• Reading passage:
· · ·

The literatures above made a significant contribution in revealing the load transfer mechanism of rock bolts. Moreover, it was beneficial for improving the optimisation of rock bolts and safety of mining production. Although numerical simulation has its advantages in solving complex geotechnical problems, it still has certain shortcomings. For instance, in FLAC3D, the cableSELs are always used to simulate rock bolts and cable bolts. However, in the original constitutive law of the cableSELs, the grout annulus was treated as an elastic perfectly-plastic material. Due to this shortcoming, the interface shear stress between the rock bolt and the grout material would not decay after arriving at the interface shear strength (Fig. 1). Consequently, the softening behaviour of the interface between the bolt and the grout was not described properly.

Fig. 1

Shear behaviour of the interface between the bolt and the grout in the original cableSELs, after Itasca (2016)

Considering this issue, in this paper, the authors used a two-stage shear coupling model to depict the shear behaviour of the interface between the bolt and the grout. Then, an approach was proposed to incorporate this two-stage shear coupling model into FLAC3D to modify the current cableSELs. After it, a numerical pulling test was conducted with the modified cableSELs. The numerical pulling results were validated with experimental results, confirming the credibility of the modified cableSELs. Last, based on the modified cableSELs, the influence of bolt diameter and grout shear strength on rock bolt performance was studied. When pulling force increased, the shear stress distribution at the bolt/grout interface along the bolt was investigated.

· · ·

Copy the rock bolt passage starting at "Considering this issue, in" and ending at "bolt was investigated.", replacing "bolt diameter" with "bolt length". Work only from the rock bolt passage and bring in nothing from outside it.

• Dataset rows:
· · ·

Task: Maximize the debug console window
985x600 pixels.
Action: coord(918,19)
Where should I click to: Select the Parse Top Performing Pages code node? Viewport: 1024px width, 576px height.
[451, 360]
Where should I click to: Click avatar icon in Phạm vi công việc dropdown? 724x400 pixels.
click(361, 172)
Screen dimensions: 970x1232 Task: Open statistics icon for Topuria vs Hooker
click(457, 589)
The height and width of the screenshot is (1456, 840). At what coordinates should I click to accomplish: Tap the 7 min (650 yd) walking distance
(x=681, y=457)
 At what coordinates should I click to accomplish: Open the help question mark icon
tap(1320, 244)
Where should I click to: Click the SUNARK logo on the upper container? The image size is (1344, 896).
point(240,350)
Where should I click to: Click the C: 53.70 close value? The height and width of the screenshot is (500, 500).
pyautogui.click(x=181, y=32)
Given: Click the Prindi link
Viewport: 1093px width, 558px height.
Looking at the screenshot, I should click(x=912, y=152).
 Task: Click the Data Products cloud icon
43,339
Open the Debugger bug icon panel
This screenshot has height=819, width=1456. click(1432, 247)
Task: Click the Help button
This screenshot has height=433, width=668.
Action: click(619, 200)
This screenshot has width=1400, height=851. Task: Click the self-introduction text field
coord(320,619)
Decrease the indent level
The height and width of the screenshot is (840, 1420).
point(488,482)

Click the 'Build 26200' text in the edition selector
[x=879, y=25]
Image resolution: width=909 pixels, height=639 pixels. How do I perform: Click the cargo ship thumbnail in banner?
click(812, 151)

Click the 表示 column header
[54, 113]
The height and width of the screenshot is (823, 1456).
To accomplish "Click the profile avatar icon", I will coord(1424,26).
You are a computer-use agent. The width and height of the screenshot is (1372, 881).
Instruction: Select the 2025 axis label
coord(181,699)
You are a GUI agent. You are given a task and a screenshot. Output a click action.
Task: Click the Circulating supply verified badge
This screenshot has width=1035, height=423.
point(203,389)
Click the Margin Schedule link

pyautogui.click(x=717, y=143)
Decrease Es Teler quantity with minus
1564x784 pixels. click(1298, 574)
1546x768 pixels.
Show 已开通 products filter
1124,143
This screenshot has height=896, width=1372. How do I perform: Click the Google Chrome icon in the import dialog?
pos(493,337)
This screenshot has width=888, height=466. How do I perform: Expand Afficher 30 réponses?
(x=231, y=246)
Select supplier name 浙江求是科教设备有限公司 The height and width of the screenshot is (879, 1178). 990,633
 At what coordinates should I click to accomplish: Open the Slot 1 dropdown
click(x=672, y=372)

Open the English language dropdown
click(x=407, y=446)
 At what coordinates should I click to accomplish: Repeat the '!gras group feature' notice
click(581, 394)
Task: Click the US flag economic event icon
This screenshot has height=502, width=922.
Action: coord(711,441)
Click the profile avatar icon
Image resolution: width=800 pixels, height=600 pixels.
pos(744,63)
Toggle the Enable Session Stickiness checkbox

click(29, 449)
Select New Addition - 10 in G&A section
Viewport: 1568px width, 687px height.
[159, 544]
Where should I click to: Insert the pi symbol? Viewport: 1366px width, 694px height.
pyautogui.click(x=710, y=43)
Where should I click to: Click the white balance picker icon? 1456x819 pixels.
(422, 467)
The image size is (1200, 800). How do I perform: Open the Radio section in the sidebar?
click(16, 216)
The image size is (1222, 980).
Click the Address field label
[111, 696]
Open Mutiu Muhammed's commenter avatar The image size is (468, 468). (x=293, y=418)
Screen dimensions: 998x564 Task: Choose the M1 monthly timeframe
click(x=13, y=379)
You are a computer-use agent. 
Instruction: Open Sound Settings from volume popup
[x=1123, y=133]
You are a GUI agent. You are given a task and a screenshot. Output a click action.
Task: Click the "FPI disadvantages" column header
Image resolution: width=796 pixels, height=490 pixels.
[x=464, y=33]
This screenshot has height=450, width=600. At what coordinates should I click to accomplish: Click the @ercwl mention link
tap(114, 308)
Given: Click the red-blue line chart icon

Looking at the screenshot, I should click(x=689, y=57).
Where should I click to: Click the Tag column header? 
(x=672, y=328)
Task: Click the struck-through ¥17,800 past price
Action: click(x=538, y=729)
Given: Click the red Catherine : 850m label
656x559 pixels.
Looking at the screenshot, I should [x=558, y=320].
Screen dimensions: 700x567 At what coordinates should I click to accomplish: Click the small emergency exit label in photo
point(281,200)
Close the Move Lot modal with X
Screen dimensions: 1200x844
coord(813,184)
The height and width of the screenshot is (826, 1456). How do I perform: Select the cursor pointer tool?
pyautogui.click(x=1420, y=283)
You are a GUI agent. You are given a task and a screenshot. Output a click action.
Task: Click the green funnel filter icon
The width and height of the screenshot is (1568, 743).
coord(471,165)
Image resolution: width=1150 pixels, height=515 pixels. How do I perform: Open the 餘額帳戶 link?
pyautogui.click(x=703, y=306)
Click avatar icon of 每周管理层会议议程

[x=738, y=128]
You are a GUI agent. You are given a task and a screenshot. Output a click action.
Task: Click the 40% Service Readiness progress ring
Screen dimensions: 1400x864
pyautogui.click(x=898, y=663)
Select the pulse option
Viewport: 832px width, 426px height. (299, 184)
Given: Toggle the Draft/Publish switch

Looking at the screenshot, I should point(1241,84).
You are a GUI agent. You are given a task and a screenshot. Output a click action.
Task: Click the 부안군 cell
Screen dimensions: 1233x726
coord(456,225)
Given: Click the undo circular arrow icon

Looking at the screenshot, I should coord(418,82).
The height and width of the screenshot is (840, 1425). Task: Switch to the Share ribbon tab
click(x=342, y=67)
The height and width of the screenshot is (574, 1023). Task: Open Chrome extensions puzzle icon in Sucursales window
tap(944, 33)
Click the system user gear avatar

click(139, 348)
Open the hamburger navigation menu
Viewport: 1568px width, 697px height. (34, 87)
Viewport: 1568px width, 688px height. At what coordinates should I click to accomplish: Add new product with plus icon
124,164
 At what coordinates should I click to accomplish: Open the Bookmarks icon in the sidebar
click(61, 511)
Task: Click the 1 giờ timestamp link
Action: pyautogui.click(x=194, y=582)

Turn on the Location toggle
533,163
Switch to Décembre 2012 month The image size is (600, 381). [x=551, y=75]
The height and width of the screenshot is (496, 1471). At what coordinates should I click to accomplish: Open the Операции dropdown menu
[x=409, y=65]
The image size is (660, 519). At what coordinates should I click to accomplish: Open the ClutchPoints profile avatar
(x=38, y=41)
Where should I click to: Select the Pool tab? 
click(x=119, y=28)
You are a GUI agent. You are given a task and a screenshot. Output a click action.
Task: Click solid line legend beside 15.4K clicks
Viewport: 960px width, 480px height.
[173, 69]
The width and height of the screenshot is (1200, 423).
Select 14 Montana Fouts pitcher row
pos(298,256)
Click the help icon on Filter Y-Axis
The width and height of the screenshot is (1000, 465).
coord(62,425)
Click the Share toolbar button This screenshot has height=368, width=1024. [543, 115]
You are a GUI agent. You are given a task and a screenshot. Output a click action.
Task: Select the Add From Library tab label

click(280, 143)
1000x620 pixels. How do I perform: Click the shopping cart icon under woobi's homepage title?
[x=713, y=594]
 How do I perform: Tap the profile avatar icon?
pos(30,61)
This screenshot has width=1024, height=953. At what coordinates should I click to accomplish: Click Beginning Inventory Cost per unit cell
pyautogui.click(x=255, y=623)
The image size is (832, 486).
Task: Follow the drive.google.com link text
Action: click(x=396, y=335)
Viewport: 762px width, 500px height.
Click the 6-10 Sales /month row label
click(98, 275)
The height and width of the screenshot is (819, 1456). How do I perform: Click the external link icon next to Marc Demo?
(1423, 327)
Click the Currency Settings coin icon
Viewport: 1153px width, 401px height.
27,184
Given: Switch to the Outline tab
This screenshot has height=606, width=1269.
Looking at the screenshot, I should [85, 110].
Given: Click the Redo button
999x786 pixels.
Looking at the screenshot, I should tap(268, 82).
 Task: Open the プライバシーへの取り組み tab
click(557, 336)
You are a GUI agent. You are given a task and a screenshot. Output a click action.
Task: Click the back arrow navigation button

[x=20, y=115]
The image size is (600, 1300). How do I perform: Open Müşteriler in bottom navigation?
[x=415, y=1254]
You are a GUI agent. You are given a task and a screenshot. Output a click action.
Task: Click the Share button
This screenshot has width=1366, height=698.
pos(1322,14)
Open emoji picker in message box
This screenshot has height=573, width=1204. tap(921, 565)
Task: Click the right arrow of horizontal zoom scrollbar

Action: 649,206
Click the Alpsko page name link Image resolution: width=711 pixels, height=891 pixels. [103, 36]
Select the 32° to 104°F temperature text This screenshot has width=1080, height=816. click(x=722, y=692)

· · ·

• Answer to the problem:
Considering this issue, in this paper, the authors used a two-stage shear coupling model to depict the shear behaviour of the interface between the bolt and the grout. Then, an approach was proposed to incorporate this two-stage shear coupling model into FLAC3D to modify the current cableSELs. After it, a numerical pulling test was conducted with the modified cableSELs. The numerical pulling results were validated with experimental results, confirming the credibility of the modified cableSELs. Last, based on the modified cableSELs, the influence of bolt length and grout shear strength on rock bolt performance was studied. When pulling force increased, the shear stress distribution at the bolt/grout interface along the bolt was investigated.